En 2002, on lui propose de se présenter à l'élection présidentielle. Il crée le Mouvement pour l'insurrection des consciences mais ne recueille que 184 signatures d'élus, même pas la moitié des 500 requises. Pour certains de ses amis, Rabhi n'aurait jamais dû se mêler de la chose publique, ne sachant pas, d'après eux, appliquer à son mouvement la démocratie si chèrement défendue. «Je doute que ses idées débouchent sur un programme politique. Le public de Pierre se compose plutôt de gens mus par une quête personnelle», témoigne Jean-Claude Besson-Girard, l'un des compagnons d'aventure. Le bide de 2002 n'a pas pour autant détourné Rabhi de la politique. Il continue à donner des conférences devant les étudiants de grandes écoles ou de jeunes agriculteurs. Il refuse les clivages politiques et vote plutôt «contre» que «pour» quelqu'un. «Personne ne me donne envie. Je suis de plus en plus tenté par l'abstention.» Il trouve l'écologie politique trop «froide». «Un jeune ne se mobilise pas uniquement pour défendre un lac ou dépolluer une rivière. Il faut aussi l'enthousiasmer.» Il propose de renouer avec l'enchantement du monde, la beauté des arbres, le chant des cigales et, parfois, le génie des hommes. «Il existe un espace en moi de jubilation et de tranquillité.» Il n'est plus croyant, ou plutôt, croit en la vie. «J'ai conscience d'évoluer dans un véritable miracle mais la nature ne doit pas nous être subordonnée, c'est à elle que nous devons la vie. Je suis blessé par les exactions commises contre elle.» La crise est écologique, mais aussi profondément humaine.

Parfois caricaturé en gourou, Pierre Rabhi rejette l'appellation en bloc, imitant Krishnamurti, le philosophe indien qui a passé sa vie à chercher la vérité, ce «pays sans chemin», dont l'accès ne passe par aucune religion, ni philosophie, ni secte établies. La rencontre avec Yehudi Menuhin a bouleversé sa vie. Sur son ami, le musicien a écrit : «Cet homme a fécondé des terres poussiéreuses avec sa sueur, par un travail qui rétablit la chaîne de vie que nous interrompons continuellement.»

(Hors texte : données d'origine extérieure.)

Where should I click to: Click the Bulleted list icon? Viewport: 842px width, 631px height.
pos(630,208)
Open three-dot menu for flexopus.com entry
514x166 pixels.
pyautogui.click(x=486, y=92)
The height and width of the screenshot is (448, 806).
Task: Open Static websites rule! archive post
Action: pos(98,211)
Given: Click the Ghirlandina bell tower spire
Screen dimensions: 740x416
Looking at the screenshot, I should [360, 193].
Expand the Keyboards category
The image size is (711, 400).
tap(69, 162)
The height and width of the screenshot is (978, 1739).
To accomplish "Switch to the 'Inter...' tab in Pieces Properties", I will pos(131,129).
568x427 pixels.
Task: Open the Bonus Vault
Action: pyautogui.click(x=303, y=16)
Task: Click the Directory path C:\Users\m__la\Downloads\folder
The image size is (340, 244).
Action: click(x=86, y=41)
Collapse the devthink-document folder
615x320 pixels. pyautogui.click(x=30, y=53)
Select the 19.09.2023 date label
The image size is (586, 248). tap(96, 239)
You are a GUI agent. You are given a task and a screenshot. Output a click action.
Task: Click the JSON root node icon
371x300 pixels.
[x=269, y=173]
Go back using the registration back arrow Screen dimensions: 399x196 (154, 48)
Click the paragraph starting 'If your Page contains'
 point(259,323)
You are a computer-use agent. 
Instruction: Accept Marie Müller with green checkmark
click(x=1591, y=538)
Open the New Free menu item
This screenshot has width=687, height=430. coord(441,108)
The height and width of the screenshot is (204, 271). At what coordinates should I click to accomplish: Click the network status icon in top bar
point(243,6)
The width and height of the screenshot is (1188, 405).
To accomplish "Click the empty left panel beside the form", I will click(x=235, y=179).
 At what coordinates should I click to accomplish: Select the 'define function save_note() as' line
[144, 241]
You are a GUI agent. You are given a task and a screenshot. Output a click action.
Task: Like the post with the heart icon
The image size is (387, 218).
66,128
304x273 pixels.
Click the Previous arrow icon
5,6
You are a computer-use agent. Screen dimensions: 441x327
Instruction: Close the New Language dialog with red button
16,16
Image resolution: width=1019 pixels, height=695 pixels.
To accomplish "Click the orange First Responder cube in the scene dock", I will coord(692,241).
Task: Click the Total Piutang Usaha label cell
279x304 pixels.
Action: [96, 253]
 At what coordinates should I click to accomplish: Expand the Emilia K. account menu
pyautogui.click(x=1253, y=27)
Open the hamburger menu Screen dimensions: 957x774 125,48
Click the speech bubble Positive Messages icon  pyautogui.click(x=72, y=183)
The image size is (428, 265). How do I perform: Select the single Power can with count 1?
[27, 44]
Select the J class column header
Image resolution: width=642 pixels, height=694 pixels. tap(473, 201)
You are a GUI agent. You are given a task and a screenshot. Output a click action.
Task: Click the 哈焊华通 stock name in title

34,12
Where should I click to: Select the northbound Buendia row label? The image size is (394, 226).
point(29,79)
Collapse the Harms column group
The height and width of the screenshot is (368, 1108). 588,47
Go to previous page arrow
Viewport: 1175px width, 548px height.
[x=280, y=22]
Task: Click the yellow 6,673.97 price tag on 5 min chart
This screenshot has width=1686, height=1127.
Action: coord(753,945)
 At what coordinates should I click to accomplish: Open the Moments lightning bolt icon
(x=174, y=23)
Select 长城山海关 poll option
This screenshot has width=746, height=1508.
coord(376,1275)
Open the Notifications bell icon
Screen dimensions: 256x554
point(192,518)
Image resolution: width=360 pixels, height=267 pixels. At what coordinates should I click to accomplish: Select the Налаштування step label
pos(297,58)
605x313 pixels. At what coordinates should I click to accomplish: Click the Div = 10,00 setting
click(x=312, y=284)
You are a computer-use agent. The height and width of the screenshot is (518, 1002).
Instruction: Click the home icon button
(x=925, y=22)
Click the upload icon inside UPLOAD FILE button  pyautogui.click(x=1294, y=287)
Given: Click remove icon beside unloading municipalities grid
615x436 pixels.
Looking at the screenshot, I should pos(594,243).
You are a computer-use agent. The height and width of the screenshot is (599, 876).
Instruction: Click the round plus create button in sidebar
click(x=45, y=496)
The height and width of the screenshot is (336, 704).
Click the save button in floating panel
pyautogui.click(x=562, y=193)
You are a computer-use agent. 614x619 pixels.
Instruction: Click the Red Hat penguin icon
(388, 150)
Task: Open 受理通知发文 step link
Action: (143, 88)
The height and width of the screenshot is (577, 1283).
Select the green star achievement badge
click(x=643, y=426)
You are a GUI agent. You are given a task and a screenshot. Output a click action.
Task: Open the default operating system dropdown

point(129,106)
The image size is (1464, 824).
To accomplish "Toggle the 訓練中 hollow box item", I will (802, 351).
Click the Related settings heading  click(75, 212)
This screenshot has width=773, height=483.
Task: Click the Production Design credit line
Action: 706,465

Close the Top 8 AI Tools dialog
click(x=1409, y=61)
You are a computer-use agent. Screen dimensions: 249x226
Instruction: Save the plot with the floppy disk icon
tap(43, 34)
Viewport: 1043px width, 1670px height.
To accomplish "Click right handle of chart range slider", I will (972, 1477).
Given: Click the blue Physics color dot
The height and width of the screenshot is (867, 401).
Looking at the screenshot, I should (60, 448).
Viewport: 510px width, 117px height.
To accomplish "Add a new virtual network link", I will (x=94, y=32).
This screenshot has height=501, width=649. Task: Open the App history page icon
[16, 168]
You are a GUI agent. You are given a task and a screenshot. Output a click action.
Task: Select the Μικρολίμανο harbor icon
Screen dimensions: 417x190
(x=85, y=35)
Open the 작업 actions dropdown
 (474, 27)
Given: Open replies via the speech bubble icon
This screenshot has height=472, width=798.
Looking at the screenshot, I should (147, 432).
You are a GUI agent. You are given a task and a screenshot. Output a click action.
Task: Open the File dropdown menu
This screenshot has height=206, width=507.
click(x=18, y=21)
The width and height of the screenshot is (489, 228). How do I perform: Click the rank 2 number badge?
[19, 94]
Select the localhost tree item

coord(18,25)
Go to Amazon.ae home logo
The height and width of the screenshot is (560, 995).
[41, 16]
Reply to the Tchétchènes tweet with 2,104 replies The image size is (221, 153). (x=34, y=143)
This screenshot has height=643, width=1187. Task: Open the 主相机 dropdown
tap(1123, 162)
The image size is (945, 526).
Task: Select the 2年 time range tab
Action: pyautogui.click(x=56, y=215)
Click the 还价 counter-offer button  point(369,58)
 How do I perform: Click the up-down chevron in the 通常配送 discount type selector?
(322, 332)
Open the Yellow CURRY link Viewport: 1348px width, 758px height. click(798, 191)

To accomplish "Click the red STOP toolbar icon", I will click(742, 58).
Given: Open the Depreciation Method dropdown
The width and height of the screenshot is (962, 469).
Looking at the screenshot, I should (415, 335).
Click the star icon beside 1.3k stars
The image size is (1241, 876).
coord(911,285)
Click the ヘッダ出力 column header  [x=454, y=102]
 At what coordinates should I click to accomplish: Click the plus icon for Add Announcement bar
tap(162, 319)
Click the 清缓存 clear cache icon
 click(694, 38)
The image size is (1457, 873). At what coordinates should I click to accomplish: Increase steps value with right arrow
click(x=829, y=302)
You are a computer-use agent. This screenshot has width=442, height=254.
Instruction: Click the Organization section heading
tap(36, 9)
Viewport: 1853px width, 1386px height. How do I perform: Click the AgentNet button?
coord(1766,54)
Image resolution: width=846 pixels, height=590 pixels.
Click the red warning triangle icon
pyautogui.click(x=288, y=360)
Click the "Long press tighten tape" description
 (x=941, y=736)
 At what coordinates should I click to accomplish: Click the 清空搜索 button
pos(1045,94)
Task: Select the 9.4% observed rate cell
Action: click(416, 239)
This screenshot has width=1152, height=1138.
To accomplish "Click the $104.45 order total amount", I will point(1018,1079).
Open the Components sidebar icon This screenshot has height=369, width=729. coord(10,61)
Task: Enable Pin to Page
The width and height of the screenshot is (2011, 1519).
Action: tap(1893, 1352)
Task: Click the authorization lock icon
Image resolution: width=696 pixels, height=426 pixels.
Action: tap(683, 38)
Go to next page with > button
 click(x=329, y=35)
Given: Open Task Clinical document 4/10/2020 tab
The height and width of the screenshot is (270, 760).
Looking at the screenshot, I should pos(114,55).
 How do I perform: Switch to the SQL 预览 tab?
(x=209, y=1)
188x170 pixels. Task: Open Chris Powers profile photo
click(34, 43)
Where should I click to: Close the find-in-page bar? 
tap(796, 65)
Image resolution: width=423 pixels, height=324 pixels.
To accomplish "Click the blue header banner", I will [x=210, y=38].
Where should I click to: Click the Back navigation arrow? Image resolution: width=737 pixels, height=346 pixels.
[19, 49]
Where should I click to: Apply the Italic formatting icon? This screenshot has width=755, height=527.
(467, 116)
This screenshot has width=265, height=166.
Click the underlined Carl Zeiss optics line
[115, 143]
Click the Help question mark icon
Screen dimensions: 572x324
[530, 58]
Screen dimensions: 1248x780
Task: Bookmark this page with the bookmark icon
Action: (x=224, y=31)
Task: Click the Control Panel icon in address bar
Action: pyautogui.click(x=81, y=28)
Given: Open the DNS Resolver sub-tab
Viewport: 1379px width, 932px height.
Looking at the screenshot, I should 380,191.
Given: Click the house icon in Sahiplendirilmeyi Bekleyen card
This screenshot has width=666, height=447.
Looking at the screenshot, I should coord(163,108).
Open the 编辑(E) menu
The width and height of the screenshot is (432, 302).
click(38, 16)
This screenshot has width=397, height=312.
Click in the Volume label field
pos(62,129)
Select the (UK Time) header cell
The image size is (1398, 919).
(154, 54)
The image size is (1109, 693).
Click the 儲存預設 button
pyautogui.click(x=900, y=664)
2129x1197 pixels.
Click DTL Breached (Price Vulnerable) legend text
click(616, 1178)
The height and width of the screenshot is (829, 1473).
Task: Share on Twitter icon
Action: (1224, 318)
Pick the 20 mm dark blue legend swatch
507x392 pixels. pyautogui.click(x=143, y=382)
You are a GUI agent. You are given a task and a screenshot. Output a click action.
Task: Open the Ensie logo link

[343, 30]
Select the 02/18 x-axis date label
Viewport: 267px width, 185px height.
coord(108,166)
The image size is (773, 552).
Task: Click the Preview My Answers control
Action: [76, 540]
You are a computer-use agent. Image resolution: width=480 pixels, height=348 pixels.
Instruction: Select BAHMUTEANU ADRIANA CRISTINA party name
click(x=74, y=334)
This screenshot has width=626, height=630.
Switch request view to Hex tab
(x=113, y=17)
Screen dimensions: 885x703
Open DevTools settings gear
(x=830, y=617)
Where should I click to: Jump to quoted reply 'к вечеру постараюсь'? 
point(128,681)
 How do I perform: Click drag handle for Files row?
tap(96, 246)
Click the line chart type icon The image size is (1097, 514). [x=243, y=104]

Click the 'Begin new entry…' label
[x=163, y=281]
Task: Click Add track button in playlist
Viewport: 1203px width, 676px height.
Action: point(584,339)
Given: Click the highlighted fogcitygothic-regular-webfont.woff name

A la rentrée, l'homme du désert publie un livre d'entretiens croisés avec Nicolas Hulot. Pas encore sorti, l'ouvrage a provoqué une onde de choc parmi les partisans de la décroissance. Comment Pierre Rabhi peut-il se compromettre avec celui que les militants considèrent comme «le pilote d'hélicoptère» de TF1, la chaîne qui vend du temps de cerveau ? «J'ai accepté de collaborer à la condition que le livre mette en lumière nos convergences et nos divergences. C'est la rencontre de deux consciences», se défend-il. Nicolas Hulot : «Pierre Rabhi rassemble tout ce que j'aime : l'expérience, l'humilité, la tolérance, et une grande force de persuasion.» Les deux hommes composent les deux facettes du même engagement : l'un se dit pragmatique, l'autre, idéaliste. Et l'idéaliste n'est pas le plus utopiste des deux.